WHAT YOU HAVE TO DO — Print the data that follows again, keeping every line exact.

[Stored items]

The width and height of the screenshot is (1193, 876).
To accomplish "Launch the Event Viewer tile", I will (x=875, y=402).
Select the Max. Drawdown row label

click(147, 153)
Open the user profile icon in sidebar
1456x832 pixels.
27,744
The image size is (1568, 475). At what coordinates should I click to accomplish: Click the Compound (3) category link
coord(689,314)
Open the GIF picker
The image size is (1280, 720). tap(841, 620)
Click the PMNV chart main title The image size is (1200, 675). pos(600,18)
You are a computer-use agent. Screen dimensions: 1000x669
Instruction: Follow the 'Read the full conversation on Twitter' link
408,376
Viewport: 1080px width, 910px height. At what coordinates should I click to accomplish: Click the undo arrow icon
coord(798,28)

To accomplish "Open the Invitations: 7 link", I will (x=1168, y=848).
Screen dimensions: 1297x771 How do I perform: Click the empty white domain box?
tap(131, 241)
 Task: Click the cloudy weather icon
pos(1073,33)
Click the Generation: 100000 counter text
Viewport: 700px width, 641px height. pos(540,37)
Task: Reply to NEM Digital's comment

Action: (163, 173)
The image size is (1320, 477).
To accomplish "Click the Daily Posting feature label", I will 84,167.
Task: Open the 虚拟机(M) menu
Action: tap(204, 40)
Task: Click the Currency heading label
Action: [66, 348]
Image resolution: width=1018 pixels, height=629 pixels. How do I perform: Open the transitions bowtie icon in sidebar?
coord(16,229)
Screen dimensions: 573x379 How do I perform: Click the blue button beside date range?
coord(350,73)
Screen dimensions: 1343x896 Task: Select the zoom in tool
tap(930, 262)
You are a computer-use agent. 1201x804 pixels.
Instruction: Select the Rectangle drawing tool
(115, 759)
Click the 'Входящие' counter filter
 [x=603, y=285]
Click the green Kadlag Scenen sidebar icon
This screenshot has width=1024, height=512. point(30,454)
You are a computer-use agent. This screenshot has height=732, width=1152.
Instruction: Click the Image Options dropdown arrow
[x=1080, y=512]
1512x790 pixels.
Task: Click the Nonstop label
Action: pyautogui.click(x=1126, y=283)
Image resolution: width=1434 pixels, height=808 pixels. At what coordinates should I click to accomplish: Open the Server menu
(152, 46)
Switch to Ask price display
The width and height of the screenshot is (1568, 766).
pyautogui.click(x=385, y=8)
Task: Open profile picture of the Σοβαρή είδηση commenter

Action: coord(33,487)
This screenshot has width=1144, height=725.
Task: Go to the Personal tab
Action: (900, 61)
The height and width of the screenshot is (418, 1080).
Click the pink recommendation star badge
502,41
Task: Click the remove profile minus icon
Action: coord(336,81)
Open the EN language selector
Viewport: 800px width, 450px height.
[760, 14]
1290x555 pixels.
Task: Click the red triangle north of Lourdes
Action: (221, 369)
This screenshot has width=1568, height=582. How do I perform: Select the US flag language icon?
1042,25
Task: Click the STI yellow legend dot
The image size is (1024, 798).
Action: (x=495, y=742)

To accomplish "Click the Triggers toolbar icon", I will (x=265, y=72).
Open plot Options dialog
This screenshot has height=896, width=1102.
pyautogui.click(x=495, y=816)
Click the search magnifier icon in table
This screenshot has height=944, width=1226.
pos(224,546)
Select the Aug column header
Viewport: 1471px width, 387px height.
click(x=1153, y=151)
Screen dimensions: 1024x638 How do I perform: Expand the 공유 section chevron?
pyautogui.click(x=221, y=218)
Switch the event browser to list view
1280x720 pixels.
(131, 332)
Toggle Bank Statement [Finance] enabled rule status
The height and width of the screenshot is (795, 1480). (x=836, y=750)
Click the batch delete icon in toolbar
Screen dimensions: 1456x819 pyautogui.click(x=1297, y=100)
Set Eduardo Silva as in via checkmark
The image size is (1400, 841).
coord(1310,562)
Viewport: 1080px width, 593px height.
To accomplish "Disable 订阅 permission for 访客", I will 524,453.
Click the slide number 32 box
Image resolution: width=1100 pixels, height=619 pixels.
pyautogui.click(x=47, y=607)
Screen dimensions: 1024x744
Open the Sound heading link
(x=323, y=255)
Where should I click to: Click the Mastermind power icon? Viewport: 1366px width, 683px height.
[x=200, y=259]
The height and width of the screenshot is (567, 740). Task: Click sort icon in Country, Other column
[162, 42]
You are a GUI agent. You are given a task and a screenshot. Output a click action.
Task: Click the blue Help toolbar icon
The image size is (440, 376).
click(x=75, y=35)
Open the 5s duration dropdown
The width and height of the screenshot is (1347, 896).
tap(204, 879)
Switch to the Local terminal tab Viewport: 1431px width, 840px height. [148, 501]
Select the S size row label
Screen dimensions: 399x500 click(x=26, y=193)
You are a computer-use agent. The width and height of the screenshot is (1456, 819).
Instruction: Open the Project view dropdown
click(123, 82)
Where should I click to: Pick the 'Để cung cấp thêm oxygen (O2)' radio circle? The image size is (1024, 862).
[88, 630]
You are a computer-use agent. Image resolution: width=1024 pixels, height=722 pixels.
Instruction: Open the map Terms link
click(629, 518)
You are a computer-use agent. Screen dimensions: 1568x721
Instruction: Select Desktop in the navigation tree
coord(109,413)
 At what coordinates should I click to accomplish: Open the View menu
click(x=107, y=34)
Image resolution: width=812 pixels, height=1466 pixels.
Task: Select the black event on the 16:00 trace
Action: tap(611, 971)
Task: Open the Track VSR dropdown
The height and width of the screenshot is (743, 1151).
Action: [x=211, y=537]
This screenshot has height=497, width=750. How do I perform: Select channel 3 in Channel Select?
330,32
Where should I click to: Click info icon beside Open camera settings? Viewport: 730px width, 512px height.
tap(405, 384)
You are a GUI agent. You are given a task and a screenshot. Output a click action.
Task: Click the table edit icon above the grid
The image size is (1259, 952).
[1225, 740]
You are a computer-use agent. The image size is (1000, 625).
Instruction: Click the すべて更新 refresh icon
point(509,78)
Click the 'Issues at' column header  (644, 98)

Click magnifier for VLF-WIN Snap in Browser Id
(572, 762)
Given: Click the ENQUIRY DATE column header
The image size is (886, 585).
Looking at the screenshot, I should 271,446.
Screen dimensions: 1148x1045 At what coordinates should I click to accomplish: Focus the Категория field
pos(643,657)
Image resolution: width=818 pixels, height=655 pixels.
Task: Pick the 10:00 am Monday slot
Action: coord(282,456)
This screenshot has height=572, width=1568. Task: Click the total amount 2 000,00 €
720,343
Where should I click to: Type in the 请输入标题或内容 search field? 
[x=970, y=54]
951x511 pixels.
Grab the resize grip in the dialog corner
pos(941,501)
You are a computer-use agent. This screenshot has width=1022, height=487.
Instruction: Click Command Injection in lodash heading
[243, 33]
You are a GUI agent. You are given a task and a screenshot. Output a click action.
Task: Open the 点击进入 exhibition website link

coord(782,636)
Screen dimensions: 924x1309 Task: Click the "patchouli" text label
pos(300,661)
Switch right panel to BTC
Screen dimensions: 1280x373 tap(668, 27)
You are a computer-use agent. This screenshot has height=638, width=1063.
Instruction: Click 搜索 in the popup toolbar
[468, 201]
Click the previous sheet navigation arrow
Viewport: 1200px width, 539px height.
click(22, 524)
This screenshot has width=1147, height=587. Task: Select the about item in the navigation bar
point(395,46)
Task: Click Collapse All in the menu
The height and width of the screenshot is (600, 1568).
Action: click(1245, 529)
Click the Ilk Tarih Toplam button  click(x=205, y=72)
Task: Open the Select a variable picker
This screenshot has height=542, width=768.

ANSWER TO THIS PROBLEM —
The width and height of the screenshot is (1193, 876).
To accomplish "Launch the Event Viewer tile", I will (x=875, y=402).
Select the Max. Drawdown row label

click(147, 153)
Open the user profile icon in sidebar
1456x832 pixels.
27,744
The image size is (1568, 475). At what coordinates should I click to accomplish: Click the Compound (3) category link
coord(689,314)
Open the GIF picker
The image size is (1280, 720). tap(841, 620)
Click the PMNV chart main title The image size is (1200, 675). pos(600,18)
You are a computer-use agent. Screen dimensions: 1000x669
Instruction: Follow the 'Read the full conversation on Twitter' link
408,376
Viewport: 1080px width, 910px height. At what coordinates should I click to accomplish: Click the undo arrow icon
coord(798,28)

To accomplish "Open the Invitations: 7 link", I will (x=1168, y=848).
Screen dimensions: 1297x771 How do I perform: Click the empty white domain box?
tap(131, 241)
 Task: Click the cloudy weather icon
pos(1073,33)
Click the Generation: 100000 counter text
Viewport: 700px width, 641px height. pos(540,37)
Task: Reply to NEM Digital's comment

Action: (163, 173)
The image size is (1320, 477).
To accomplish "Click the Daily Posting feature label", I will 84,167.
Task: Open the 虚拟机(M) menu
Action: tap(204, 40)
Task: Click the Currency heading label
Action: [66, 348]
Image resolution: width=1018 pixels, height=629 pixels. How do I perform: Open the transitions bowtie icon in sidebar?
coord(16,229)
Screen dimensions: 573x379 How do I perform: Click the blue button beside date range?
coord(350,73)
Screen dimensions: 1343x896 Task: Select the zoom in tool
tap(930, 262)
You are a computer-use agent. 1201x804 pixels.
Instruction: Select the Rectangle drawing tool
(115, 759)
Click the 'Входящие' counter filter
 [x=603, y=285]
Click the green Kadlag Scenen sidebar icon
This screenshot has width=1024, height=512. point(30,454)
You are a computer-use agent. This screenshot has height=732, width=1152.
Instruction: Click the Image Options dropdown arrow
[x=1080, y=512]
1512x790 pixels.
Task: Click the Nonstop label
Action: pyautogui.click(x=1126, y=283)
Image resolution: width=1434 pixels, height=808 pixels. At what coordinates should I click to accomplish: Open the Server menu
(152, 46)
Switch to Ask price display
The width and height of the screenshot is (1568, 766).
pyautogui.click(x=385, y=8)
Task: Open profile picture of the Σοβαρή είδηση commenter

Action: coord(33,487)
This screenshot has width=1144, height=725.
Task: Go to the Personal tab
Action: (900, 61)
The height and width of the screenshot is (418, 1080).
Click the pink recommendation star badge
502,41
Task: Click the remove profile minus icon
Action: coord(336,81)
Open the EN language selector
Viewport: 800px width, 450px height.
[760, 14]
1290x555 pixels.
Task: Click the red triangle north of Lourdes
Action: (221, 369)
This screenshot has width=1568, height=582. How do I perform: Select the US flag language icon?
1042,25
Task: Click the STI yellow legend dot
The image size is (1024, 798).
Action: (x=495, y=742)

To accomplish "Click the Triggers toolbar icon", I will (x=265, y=72).
Open plot Options dialog
This screenshot has height=896, width=1102.
pyautogui.click(x=495, y=816)
Click the search magnifier icon in table
This screenshot has height=944, width=1226.
pos(224,546)
Select the Aug column header
Viewport: 1471px width, 387px height.
click(x=1153, y=151)
Screen dimensions: 1024x638 How do I perform: Expand the 공유 section chevron?
pyautogui.click(x=221, y=218)
Switch the event browser to list view
1280x720 pixels.
(131, 332)
Toggle Bank Statement [Finance] enabled rule status
The height and width of the screenshot is (795, 1480). (x=836, y=750)
Click the batch delete icon in toolbar
Screen dimensions: 1456x819 pyautogui.click(x=1297, y=100)
Set Eduardo Silva as in via checkmark
The image size is (1400, 841).
coord(1310,562)
Viewport: 1080px width, 593px height.
To accomplish "Disable 订阅 permission for 访客", I will 524,453.
Click the slide number 32 box
Image resolution: width=1100 pixels, height=619 pixels.
pyautogui.click(x=47, y=607)
Screen dimensions: 1024x744
Open the Sound heading link
(x=323, y=255)
Where should I click to: Click the Mastermind power icon? Viewport: 1366px width, 683px height.
[x=200, y=259]
The height and width of the screenshot is (567, 740). Task: Click sort icon in Country, Other column
[162, 42]
You are a GUI agent. You are given a task and a screenshot. Output a click action.
Task: Click the blue Help toolbar icon
The image size is (440, 376).
click(x=75, y=35)
Open the 5s duration dropdown
The width and height of the screenshot is (1347, 896).
tap(204, 879)
Switch to the Local terminal tab Viewport: 1431px width, 840px height. [148, 501]
Select the S size row label
Screen dimensions: 399x500 click(x=26, y=193)
You are a computer-use agent. The width and height of the screenshot is (1456, 819).
Instruction: Open the Project view dropdown
click(123, 82)
Where should I click to: Pick the 'Để cung cấp thêm oxygen (O2)' radio circle? The image size is (1024, 862).
[88, 630]
You are a computer-use agent. Image resolution: width=1024 pixels, height=722 pixels.
Instruction: Open the map Terms link
click(629, 518)
You are a computer-use agent. Screen dimensions: 1568x721
Instruction: Select Desktop in the navigation tree
coord(109,413)
 At what coordinates should I click to accomplish: Open the View menu
click(x=107, y=34)
Image resolution: width=812 pixels, height=1466 pixels.
Task: Select the black event on the 16:00 trace
Action: tap(611, 971)
Task: Open the Track VSR dropdown
The height and width of the screenshot is (743, 1151).
Action: [x=211, y=537]
This screenshot has height=497, width=750. How do I perform: Select channel 3 in Channel Select?
330,32
Where should I click to: Click info icon beside Open camera settings? Viewport: 730px width, 512px height.
tap(405, 384)
You are a GUI agent. You are given a task and a screenshot. Output a click action.
Task: Click the table edit icon above the grid
The image size is (1259, 952).
[1225, 740]
You are a computer-use agent. The image size is (1000, 625).
Instruction: Click the すべて更新 refresh icon
point(509,78)
Click the 'Issues at' column header  (644, 98)

Click magnifier for VLF-WIN Snap in Browser Id
(572, 762)
Given: Click the ENQUIRY DATE column header
The image size is (886, 585).
Looking at the screenshot, I should 271,446.
Screen dimensions: 1148x1045 At what coordinates should I click to accomplish: Focus the Категория field
pos(643,657)
Image resolution: width=818 pixels, height=655 pixels.
Task: Pick the 10:00 am Monday slot
Action: coord(282,456)
This screenshot has height=572, width=1568. Task: Click the total amount 2 000,00 €
720,343
Where should I click to: Type in the 请输入标题或内容 search field? 
[x=970, y=54]
951x511 pixels.
Grab the resize grip in the dialog corner
pos(941,501)
You are a computer-use agent. This screenshot has width=1022, height=487.
Instruction: Click Command Injection in lodash heading
[243, 33]
You are a GUI agent. You are given a task and a screenshot. Output a click action.
Task: Open the 点击进入 exhibition website link

coord(782,636)
Screen dimensions: 924x1309 Task: Click the "patchouli" text label
pos(300,661)
Switch right panel to BTC
Screen dimensions: 1280x373 tap(668, 27)
You are a computer-use agent. This screenshot has height=638, width=1063.
Instruction: Click 搜索 in the popup toolbar
[468, 201]
Click the previous sheet navigation arrow
Viewport: 1200px width, 539px height.
click(22, 524)
This screenshot has width=1147, height=587. Task: Select the about item in the navigation bar
point(395,46)
Task: Click Collapse All in the menu
The height and width of the screenshot is (600, 1568).
Action: click(1245, 529)
Click the Ilk Tarih Toplam button  click(x=205, y=72)
Task: Open the Select a variable picker
This screenshot has height=542, width=768.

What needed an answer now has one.